◆ Aim of the task
Your answer should consist only of the lines below from the one with "Task: Select the current nssctf.cn tab" through the one with "Expand Dream Garden with View All", copied exactly.
-- Available data follows --
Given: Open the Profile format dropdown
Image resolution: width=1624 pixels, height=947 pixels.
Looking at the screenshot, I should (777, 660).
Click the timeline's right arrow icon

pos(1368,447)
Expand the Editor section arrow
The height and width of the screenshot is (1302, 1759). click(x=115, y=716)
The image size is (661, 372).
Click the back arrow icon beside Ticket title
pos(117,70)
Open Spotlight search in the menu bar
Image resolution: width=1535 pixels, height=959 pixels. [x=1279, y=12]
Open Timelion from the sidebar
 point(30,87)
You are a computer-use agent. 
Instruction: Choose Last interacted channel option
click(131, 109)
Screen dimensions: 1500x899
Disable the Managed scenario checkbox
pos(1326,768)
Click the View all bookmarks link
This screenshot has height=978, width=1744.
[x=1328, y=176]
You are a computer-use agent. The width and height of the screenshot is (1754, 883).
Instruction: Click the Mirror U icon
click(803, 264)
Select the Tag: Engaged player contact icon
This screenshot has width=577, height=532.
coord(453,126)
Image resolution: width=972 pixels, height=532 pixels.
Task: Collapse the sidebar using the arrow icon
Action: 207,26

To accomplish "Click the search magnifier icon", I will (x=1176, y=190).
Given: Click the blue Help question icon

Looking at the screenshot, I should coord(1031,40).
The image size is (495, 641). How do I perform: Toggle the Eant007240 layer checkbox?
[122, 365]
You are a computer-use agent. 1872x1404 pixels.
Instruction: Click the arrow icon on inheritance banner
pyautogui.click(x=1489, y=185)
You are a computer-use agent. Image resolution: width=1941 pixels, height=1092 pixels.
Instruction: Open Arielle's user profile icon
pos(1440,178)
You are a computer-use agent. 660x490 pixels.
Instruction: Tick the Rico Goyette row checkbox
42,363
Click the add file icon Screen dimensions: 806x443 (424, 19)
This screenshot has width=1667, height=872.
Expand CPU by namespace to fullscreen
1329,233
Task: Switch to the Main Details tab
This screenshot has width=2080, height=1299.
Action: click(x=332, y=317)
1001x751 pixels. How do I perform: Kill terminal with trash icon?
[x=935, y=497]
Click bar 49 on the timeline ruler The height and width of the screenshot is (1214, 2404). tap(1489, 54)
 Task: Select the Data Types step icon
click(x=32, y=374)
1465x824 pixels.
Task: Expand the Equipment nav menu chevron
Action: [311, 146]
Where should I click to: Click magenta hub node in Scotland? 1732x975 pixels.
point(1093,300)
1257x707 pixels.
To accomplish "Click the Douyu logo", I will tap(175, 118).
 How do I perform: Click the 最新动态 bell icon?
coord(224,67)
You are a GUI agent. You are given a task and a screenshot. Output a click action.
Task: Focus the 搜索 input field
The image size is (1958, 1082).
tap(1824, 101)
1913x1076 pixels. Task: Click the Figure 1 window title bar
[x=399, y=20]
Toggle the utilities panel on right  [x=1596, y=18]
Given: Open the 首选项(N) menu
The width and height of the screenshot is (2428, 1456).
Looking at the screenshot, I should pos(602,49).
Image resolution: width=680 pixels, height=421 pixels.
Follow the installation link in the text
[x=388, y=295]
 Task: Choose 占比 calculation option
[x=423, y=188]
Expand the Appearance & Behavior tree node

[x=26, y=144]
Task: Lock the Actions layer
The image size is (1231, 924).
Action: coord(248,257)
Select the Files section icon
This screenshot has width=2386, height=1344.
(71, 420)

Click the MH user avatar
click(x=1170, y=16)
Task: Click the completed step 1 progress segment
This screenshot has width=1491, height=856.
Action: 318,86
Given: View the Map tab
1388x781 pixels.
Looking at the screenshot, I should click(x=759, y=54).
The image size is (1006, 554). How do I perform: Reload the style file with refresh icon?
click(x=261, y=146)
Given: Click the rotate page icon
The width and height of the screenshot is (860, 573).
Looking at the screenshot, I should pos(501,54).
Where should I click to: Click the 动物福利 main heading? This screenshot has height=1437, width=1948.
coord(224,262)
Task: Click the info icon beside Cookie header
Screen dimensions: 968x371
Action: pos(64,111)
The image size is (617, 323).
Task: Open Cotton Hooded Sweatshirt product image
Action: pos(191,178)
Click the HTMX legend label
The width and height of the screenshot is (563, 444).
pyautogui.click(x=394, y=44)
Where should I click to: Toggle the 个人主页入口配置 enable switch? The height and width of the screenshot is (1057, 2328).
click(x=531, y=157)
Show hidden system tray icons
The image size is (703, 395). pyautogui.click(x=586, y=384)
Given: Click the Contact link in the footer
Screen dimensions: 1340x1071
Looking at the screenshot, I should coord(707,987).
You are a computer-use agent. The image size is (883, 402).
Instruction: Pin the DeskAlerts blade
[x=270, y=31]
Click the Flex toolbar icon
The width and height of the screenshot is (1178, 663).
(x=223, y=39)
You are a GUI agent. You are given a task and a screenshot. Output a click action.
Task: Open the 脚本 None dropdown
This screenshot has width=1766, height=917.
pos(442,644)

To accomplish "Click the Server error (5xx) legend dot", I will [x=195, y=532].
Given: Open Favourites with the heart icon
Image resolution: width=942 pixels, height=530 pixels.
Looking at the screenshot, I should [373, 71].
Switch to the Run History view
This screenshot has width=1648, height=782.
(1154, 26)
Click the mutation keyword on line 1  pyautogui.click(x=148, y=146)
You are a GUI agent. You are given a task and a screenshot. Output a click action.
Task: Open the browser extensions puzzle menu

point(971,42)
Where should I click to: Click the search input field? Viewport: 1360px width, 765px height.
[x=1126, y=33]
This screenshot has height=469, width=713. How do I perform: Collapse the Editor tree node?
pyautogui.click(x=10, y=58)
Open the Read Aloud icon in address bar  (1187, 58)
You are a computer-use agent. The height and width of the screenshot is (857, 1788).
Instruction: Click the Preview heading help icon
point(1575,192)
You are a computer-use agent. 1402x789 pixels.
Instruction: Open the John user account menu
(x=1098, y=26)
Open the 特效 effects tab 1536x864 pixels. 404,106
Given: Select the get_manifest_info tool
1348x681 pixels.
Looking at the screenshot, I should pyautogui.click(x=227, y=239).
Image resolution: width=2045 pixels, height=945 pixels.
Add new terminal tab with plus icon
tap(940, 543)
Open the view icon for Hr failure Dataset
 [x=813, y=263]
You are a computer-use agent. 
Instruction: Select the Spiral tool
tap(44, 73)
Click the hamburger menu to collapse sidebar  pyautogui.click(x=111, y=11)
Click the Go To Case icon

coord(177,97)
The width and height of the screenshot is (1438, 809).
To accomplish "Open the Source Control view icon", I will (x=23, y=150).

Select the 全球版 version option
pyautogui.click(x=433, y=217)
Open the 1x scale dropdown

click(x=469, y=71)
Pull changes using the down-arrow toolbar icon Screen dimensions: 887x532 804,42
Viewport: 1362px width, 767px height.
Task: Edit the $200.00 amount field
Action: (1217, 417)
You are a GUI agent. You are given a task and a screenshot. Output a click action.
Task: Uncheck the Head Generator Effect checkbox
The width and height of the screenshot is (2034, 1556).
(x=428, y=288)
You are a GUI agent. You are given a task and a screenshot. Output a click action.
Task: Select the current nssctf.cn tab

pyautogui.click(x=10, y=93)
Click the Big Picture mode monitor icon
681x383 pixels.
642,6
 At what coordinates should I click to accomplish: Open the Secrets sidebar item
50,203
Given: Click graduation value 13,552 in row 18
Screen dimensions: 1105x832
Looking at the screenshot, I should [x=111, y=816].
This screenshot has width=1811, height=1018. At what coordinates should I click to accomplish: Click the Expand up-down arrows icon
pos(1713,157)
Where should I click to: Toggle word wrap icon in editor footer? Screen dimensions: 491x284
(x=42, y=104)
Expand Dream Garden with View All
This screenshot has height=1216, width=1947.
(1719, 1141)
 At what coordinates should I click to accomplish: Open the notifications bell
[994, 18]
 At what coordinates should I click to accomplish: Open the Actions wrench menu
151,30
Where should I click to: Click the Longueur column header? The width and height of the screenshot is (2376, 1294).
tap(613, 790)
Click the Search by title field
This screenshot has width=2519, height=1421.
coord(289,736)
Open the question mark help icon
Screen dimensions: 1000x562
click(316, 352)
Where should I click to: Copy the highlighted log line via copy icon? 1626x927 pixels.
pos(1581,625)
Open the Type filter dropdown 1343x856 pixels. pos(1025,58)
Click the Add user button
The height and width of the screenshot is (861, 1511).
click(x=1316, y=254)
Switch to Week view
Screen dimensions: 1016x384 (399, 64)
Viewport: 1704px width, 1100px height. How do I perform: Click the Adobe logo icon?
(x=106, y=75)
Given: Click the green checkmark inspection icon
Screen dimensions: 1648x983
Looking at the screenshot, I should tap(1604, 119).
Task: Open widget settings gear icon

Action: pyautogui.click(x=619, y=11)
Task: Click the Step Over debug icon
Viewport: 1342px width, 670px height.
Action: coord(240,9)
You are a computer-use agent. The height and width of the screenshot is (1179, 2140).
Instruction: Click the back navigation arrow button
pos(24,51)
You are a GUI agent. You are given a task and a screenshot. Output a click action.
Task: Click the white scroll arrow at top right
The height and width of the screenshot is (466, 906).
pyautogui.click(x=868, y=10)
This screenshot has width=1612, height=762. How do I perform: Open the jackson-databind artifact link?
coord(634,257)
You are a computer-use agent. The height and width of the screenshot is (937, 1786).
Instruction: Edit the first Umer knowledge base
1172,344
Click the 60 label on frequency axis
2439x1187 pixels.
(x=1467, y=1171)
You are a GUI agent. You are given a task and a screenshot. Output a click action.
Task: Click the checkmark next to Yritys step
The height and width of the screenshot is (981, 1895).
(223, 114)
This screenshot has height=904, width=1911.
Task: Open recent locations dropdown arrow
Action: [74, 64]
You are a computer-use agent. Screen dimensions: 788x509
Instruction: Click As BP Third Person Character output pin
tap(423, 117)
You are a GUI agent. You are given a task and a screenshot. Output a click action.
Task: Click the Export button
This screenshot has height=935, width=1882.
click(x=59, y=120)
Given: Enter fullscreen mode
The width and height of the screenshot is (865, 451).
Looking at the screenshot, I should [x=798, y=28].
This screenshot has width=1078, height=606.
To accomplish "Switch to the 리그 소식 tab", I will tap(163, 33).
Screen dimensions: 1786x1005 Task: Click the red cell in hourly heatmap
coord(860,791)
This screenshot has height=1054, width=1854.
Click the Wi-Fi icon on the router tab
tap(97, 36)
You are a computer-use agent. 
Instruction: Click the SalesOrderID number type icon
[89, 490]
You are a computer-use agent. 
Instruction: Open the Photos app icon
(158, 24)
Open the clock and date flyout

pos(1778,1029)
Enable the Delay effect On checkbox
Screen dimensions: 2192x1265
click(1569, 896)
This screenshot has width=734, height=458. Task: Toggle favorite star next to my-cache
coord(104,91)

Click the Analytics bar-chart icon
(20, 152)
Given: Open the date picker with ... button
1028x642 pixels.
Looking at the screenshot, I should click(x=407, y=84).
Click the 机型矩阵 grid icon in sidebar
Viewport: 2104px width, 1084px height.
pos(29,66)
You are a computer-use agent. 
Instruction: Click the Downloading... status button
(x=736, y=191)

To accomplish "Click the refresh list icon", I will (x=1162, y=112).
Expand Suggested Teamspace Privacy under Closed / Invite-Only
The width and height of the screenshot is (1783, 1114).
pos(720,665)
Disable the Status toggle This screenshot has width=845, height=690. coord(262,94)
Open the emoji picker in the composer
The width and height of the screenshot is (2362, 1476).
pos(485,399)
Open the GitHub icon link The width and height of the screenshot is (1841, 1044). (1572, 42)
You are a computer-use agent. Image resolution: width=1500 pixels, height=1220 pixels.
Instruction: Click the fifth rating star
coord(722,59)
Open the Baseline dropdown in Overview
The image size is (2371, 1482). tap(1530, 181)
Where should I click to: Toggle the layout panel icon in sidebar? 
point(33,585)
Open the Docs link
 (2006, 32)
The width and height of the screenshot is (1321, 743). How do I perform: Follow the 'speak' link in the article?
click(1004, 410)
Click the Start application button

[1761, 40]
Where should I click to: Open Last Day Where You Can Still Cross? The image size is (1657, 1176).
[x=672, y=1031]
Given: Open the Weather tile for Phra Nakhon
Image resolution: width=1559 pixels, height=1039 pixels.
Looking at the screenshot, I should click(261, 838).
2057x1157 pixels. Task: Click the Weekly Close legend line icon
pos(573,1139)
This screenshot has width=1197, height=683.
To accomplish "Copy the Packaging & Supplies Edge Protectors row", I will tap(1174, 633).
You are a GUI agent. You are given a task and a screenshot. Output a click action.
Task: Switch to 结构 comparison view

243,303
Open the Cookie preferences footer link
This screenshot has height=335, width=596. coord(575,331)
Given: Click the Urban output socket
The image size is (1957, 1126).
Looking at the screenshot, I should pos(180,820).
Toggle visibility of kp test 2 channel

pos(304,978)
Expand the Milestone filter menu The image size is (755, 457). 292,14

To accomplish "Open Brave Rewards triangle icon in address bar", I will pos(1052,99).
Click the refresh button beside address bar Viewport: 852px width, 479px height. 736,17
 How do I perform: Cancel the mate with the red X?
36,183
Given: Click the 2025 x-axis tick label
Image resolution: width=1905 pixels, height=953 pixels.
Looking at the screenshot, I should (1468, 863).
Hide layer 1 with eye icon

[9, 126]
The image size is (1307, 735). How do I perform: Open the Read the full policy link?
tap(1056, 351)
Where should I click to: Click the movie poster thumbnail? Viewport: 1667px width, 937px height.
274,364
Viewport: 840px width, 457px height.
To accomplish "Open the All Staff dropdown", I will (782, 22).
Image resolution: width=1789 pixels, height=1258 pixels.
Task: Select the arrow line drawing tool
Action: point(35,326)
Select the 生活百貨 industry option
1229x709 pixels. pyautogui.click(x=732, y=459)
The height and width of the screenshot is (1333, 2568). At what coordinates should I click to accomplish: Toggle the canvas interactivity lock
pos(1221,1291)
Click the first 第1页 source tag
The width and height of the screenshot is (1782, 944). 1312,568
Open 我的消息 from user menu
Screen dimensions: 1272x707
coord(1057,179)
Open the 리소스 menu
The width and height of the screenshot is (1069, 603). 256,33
-- Available data concluded --
◆ Answer box
Task: Select the current nssctf.cn tab

pyautogui.click(x=10, y=93)
Click the Big Picture mode monitor icon
681x383 pixels.
642,6
 At what coordinates should I click to accomplish: Open the Secrets sidebar item
50,203
Given: Click graduation value 13,552 in row 18
Screen dimensions: 1105x832
Looking at the screenshot, I should [x=111, y=816].
This screenshot has width=1811, height=1018. At what coordinates should I click to accomplish: Click the Expand up-down arrows icon
pos(1713,157)
Where should I click to: Toggle word wrap icon in editor footer? Screen dimensions: 491x284
(x=42, y=104)
Expand Dream Garden with View All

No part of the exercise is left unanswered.